### WHAT YOU WILL DO:
Extract the lines below verbatim, starting at the line that contains "Open the Method dropdown arrow button" and ending after the line that contains "tap(423, 36)".

╭─ MATERIAL PROVIDED

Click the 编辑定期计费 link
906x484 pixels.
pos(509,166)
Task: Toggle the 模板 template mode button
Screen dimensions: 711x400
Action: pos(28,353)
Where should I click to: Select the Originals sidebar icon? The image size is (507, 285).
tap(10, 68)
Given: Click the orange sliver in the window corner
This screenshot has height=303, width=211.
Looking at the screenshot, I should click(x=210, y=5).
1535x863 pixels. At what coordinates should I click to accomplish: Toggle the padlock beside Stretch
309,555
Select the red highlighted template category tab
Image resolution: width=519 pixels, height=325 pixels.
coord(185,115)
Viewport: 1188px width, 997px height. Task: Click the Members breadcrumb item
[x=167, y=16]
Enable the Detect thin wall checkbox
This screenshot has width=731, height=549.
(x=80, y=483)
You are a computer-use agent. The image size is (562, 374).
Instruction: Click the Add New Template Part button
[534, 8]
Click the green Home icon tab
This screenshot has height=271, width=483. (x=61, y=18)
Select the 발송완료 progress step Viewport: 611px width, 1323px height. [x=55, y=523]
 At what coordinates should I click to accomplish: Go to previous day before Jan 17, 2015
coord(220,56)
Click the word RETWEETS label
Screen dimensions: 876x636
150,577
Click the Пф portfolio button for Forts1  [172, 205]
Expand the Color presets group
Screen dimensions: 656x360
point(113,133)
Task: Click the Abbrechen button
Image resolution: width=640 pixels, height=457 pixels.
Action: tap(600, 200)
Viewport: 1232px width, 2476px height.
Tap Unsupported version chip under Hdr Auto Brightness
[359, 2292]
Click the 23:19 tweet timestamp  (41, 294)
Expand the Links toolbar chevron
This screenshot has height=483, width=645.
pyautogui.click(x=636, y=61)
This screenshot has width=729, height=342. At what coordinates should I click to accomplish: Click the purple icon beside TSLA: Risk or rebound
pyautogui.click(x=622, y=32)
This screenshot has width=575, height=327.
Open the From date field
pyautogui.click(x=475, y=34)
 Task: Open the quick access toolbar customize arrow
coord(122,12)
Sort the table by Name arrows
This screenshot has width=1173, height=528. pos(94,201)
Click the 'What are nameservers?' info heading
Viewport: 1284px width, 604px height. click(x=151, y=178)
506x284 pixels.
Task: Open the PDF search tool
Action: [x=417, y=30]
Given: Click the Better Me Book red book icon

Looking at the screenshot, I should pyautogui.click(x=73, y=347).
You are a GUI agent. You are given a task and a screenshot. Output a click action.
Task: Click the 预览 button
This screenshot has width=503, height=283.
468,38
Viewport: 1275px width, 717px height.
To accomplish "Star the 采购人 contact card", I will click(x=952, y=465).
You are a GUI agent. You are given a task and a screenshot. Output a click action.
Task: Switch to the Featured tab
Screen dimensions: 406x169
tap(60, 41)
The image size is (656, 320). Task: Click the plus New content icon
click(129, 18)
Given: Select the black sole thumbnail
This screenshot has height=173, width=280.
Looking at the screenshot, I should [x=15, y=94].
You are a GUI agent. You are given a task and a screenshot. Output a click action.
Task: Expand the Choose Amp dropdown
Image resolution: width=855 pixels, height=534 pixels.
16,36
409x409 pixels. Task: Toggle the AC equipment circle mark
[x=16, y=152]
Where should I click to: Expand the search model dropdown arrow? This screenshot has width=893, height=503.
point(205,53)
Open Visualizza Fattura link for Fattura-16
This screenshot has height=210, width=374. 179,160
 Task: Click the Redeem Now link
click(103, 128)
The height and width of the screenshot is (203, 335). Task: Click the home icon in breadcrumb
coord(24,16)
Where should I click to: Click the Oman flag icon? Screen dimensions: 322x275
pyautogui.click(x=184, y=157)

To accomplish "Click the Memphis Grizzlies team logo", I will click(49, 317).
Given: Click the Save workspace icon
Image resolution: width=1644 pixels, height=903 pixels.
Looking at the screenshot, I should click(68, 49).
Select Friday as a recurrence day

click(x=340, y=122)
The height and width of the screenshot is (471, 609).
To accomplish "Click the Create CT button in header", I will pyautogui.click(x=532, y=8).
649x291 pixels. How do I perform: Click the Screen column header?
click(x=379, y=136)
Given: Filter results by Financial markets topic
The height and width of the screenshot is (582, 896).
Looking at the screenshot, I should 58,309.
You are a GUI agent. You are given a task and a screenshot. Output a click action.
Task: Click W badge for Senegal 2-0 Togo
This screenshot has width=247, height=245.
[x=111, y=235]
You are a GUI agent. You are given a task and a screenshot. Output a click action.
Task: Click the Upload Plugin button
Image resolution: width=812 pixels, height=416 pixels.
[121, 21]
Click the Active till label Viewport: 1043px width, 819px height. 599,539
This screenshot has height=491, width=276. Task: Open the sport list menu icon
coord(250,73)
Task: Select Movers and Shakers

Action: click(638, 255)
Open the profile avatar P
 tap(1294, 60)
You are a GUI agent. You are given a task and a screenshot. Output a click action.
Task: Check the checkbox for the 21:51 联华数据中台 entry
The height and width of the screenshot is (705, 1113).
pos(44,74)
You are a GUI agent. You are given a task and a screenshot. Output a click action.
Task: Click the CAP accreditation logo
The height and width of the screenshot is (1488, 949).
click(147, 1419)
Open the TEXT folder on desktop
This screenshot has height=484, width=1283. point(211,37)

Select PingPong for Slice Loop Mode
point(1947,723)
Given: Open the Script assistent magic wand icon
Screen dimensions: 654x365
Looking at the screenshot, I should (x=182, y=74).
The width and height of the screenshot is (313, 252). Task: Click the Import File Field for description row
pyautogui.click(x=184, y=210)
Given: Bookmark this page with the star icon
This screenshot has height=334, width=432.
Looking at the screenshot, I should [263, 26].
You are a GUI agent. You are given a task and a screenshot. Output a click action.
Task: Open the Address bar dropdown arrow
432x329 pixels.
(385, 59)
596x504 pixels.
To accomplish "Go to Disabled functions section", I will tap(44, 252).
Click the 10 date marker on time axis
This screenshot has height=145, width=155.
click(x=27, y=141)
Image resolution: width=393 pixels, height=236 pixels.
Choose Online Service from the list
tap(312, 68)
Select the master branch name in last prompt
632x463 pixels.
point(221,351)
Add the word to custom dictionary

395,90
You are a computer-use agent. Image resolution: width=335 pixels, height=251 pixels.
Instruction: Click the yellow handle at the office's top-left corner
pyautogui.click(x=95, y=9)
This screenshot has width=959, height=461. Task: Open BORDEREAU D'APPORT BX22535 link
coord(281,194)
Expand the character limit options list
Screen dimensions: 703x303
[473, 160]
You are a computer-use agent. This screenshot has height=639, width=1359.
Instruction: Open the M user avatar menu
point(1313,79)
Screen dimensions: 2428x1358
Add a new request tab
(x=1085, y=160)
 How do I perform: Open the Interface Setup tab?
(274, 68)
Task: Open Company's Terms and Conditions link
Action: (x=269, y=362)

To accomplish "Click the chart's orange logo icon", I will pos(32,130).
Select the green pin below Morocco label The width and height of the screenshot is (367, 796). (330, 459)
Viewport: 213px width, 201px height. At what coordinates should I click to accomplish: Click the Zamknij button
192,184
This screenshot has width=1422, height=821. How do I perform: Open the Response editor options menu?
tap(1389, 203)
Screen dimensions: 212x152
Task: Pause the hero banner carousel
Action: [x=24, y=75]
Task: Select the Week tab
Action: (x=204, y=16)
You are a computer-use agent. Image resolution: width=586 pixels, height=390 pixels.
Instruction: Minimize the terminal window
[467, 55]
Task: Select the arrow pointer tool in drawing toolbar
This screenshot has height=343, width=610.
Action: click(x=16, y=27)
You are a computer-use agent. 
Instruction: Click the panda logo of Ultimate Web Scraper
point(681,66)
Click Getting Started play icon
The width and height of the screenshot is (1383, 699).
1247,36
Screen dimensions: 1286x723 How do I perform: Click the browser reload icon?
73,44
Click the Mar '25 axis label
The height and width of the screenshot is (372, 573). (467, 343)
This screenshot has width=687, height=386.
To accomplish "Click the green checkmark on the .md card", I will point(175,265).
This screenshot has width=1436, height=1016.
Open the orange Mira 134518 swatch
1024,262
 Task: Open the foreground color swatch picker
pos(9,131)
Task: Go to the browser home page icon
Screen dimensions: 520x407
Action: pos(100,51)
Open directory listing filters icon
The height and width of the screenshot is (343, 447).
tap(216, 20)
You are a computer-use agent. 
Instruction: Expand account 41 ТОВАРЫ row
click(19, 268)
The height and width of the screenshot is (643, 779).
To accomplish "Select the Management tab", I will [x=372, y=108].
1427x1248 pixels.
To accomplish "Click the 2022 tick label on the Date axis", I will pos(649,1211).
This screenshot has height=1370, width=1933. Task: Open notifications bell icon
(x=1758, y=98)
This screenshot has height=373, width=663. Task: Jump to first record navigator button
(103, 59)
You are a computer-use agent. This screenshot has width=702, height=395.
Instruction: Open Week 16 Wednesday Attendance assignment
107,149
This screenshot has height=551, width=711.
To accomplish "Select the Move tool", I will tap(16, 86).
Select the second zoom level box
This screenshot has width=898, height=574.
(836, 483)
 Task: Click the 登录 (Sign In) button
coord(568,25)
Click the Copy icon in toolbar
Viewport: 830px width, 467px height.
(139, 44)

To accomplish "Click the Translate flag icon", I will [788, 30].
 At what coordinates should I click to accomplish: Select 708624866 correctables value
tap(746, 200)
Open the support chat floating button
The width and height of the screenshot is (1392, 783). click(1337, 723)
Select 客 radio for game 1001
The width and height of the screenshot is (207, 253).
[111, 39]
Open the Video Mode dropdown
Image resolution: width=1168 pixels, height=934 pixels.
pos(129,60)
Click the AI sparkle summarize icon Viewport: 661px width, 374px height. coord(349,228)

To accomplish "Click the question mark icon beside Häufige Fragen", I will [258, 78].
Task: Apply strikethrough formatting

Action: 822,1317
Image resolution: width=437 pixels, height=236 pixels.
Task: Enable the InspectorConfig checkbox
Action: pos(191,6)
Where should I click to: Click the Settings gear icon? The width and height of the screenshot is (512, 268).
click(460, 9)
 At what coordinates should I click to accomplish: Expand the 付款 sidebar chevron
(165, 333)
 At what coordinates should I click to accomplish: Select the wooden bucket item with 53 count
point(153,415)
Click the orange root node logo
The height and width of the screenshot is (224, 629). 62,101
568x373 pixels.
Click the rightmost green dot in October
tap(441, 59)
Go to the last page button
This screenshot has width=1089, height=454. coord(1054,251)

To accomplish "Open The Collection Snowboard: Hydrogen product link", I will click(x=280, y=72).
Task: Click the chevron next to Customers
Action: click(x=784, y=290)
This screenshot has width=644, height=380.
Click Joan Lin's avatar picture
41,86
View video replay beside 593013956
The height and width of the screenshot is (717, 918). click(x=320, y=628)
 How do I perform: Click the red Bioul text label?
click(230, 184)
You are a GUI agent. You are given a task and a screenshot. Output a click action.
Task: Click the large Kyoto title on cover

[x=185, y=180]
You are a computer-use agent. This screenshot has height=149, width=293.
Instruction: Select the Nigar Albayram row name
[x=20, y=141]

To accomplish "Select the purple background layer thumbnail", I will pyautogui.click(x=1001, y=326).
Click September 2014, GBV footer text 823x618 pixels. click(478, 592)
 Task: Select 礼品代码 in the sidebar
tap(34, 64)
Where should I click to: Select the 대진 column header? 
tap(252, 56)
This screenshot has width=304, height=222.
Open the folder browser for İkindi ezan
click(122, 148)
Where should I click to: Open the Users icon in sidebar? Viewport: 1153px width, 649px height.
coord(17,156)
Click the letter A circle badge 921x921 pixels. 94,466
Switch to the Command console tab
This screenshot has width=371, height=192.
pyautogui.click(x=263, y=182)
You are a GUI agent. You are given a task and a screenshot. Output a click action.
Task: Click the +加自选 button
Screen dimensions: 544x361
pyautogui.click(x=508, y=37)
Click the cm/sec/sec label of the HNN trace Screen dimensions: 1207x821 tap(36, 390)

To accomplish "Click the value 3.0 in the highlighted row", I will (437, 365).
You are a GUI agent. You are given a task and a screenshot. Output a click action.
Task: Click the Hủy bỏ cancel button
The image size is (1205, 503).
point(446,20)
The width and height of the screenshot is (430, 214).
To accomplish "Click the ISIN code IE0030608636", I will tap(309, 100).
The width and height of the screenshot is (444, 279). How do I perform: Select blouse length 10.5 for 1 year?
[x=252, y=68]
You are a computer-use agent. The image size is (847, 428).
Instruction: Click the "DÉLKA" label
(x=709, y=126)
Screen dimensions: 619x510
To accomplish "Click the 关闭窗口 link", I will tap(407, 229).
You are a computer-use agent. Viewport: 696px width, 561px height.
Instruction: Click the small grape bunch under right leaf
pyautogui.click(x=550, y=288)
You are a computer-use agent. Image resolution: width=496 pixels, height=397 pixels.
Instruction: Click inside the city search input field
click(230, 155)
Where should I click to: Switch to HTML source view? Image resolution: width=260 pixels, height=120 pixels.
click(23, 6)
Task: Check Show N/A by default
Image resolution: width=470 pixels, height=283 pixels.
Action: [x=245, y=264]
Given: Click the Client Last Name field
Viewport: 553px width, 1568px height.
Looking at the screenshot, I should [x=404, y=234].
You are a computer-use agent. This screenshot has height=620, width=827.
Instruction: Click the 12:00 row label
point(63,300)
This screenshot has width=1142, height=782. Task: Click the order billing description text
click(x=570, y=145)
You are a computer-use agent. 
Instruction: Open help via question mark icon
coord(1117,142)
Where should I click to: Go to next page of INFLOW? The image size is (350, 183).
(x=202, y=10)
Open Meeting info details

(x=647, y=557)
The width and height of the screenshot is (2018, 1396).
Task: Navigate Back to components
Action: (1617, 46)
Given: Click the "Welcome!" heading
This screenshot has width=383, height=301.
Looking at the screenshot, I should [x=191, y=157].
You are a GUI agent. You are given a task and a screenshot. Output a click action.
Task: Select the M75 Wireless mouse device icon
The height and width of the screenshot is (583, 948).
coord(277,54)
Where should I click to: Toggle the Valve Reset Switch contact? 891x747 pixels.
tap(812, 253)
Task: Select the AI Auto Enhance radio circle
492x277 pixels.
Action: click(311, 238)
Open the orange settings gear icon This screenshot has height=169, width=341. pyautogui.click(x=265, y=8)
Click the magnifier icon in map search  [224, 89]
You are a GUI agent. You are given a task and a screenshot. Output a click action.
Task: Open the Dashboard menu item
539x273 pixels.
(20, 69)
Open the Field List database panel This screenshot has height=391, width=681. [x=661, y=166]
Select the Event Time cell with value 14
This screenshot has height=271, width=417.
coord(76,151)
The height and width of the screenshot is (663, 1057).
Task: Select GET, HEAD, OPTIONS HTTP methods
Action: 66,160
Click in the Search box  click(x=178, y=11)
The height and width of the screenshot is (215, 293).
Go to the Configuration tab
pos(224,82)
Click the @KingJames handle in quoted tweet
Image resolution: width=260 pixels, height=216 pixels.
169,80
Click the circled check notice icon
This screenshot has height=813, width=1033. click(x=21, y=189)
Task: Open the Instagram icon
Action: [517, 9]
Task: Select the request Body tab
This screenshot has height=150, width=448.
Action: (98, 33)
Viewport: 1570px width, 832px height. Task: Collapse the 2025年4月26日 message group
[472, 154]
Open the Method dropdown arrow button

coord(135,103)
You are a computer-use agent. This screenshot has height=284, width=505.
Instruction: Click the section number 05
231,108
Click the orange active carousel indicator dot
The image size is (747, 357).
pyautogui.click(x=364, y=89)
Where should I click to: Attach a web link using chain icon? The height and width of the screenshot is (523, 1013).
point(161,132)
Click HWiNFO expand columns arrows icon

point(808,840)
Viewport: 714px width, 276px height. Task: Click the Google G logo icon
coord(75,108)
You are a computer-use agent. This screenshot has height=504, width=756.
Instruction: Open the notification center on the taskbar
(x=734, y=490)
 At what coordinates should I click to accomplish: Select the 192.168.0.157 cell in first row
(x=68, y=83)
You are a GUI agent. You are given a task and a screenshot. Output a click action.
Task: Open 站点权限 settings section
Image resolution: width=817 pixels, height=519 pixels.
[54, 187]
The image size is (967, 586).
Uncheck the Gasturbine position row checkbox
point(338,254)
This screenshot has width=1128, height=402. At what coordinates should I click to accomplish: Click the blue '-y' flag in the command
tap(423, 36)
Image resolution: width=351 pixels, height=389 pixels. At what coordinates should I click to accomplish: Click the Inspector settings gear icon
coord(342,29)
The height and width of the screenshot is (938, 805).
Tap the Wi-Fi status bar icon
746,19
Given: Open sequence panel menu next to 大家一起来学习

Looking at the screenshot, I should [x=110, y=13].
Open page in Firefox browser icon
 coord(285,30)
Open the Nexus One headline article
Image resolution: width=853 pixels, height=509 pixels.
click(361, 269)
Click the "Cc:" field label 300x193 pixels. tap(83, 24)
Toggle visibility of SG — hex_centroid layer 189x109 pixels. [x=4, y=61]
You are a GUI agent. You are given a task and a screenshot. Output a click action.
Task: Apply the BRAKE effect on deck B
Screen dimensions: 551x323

╰─

### FINISHED EXERCISE:
Open the Method dropdown arrow button

coord(135,103)
You are a computer-use agent. This screenshot has height=284, width=505.
Instruction: Click the section number 05
231,108
Click the orange active carousel indicator dot
The image size is (747, 357).
pyautogui.click(x=364, y=89)
Where should I click to: Attach a web link using chain icon? The height and width of the screenshot is (523, 1013).
point(161,132)
Click HWiNFO expand columns arrows icon

point(808,840)
Viewport: 714px width, 276px height. Task: Click the Google G logo icon
coord(75,108)
You are a computer-use agent. This screenshot has height=504, width=756.
Instruction: Open the notification center on the taskbar
(x=734, y=490)
 At what coordinates should I click to accomplish: Select the 192.168.0.157 cell in first row
(x=68, y=83)
You are a GUI agent. You are given a task and a screenshot. Output a click action.
Task: Open 站点权限 settings section
Image resolution: width=817 pixels, height=519 pixels.
[54, 187]
The image size is (967, 586).
Uncheck the Gasturbine position row checkbox
point(338,254)
This screenshot has width=1128, height=402. At what coordinates should I click to accomplish: Click the blue '-y' flag in the command
tap(423, 36)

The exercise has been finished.